Raw records:
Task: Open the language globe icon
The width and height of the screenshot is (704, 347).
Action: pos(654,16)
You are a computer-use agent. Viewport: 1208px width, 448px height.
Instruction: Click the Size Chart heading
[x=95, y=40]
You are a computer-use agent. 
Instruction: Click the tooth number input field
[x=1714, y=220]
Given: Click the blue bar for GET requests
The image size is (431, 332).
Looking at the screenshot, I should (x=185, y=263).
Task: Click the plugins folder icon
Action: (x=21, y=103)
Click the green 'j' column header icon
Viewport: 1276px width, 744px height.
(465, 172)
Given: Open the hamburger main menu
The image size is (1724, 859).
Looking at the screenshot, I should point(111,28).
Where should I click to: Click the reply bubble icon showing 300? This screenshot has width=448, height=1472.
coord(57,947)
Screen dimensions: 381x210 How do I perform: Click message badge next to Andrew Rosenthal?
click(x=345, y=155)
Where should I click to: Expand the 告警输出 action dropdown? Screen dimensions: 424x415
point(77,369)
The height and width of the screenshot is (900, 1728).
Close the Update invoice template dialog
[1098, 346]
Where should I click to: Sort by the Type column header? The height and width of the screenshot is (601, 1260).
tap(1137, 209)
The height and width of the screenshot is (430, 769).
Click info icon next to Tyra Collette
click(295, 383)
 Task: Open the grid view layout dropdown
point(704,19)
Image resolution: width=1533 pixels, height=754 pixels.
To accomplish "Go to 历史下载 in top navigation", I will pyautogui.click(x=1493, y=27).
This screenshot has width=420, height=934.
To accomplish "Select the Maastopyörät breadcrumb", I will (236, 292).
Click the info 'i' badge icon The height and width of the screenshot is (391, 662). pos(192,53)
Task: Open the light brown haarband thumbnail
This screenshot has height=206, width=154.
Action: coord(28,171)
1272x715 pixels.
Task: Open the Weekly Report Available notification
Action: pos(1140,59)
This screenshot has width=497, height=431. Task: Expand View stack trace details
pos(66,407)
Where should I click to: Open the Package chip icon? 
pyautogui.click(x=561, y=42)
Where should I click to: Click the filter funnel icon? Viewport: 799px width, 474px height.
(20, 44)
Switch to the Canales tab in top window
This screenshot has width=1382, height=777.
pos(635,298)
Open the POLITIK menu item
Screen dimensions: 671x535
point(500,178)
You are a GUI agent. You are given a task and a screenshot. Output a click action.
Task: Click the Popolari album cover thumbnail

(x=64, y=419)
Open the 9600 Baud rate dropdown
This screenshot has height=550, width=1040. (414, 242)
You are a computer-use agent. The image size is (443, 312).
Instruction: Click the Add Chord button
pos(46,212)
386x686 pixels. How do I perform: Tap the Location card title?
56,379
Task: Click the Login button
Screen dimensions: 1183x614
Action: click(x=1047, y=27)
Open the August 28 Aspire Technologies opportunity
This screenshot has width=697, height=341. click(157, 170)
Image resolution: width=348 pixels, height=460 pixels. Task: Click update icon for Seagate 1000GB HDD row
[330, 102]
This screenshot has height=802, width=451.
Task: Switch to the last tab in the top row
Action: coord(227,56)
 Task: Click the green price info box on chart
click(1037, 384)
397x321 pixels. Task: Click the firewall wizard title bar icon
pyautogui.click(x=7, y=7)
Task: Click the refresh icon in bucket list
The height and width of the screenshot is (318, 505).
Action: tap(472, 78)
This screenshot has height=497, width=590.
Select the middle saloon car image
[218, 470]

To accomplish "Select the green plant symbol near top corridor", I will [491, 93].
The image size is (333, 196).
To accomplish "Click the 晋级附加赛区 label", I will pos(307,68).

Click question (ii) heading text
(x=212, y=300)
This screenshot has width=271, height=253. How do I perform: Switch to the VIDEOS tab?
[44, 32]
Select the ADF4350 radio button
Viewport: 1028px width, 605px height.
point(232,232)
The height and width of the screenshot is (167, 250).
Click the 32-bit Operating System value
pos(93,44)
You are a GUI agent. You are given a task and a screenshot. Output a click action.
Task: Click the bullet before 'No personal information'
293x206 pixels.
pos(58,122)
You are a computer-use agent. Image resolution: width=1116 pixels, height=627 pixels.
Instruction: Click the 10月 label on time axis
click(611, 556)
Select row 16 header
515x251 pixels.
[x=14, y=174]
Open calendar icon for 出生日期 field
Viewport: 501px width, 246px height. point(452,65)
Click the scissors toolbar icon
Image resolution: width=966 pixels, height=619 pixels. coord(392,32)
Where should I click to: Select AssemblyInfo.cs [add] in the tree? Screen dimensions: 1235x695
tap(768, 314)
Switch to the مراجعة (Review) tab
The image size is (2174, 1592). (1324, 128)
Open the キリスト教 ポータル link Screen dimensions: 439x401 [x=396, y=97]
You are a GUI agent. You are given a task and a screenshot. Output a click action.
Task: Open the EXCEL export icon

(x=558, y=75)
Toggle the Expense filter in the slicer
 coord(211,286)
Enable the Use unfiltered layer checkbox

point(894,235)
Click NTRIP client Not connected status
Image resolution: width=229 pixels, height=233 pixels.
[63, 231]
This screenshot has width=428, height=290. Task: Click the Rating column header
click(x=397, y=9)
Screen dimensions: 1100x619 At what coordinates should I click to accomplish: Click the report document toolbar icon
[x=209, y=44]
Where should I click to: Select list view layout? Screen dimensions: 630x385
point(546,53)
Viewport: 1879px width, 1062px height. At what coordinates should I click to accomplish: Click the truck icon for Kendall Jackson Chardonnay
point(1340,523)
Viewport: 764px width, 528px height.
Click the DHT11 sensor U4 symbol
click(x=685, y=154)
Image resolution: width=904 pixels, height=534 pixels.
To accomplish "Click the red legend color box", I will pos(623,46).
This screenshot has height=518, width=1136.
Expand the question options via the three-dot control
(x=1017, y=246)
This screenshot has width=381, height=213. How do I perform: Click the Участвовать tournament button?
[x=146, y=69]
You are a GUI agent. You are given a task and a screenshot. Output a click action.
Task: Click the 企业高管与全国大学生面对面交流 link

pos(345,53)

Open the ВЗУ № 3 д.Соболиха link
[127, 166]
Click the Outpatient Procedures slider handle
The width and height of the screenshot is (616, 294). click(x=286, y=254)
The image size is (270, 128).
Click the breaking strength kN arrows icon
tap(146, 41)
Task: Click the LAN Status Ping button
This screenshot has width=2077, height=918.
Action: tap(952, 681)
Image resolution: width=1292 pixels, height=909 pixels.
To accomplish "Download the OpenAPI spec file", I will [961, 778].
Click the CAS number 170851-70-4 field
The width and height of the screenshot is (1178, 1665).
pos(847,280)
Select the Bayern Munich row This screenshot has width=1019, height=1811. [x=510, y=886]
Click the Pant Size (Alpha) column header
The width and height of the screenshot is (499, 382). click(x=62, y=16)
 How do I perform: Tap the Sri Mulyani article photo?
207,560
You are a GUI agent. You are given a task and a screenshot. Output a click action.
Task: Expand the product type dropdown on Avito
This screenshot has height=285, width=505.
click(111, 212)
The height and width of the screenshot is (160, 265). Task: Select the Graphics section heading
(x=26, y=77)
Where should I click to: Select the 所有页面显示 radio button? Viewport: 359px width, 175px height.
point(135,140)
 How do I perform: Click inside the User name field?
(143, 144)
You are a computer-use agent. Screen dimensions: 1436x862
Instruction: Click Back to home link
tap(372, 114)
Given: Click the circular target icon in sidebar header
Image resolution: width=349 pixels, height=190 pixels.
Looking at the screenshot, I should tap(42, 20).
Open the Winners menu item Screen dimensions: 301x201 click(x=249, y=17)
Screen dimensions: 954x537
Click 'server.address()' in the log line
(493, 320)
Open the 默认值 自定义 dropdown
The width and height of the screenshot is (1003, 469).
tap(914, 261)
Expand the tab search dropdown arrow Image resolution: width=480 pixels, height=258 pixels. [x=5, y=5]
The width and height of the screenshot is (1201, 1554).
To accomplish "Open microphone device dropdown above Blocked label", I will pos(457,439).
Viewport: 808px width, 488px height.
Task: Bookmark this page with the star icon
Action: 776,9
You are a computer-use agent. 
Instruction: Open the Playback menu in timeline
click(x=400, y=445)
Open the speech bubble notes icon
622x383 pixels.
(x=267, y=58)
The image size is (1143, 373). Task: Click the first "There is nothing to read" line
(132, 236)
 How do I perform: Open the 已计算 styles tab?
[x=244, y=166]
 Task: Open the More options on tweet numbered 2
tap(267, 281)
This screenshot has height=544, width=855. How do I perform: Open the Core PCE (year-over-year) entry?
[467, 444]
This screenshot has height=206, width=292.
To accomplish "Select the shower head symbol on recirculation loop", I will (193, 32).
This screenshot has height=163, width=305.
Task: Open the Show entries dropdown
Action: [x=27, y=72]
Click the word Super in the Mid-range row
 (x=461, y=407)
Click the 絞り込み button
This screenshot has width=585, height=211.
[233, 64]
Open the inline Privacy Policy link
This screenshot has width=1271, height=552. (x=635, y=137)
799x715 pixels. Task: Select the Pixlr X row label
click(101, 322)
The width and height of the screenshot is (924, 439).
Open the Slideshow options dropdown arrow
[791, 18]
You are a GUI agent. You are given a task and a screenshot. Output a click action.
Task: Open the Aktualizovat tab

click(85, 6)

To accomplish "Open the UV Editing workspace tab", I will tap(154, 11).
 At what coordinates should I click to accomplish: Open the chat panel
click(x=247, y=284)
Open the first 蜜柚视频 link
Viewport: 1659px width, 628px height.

> TO BE DONE: Format the stretch of lines from the one containing "397x321 pixels. Task: Click" through the one containing "(x=212, y=300)" as a JSON list of strings, with one string per line and blank lines omitted.

> TASK RESULT:
[
  "397x321 pixels. Task: Click the firewall wizard title bar icon",
  "pyautogui.click(x=7, y=7)",
  "Task: Click the refresh icon in bucket list",
  "The height and width of the screenshot is (318, 505).",
  "Action: tap(472, 78)",
  "This screenshot has height=497, width=590.",
  "Select the middle saloon car image",
  "[218, 470]",
  "To accomplish \"Select the green plant symbol near top corridor\", I will [491, 93].",
  "The image size is (333, 196).",
  "To accomplish \"Click the 晋级附加赛区 label\", I will pos(307,68).",
  "Click question (ii) heading text",
  "(x=212, y=300)"
]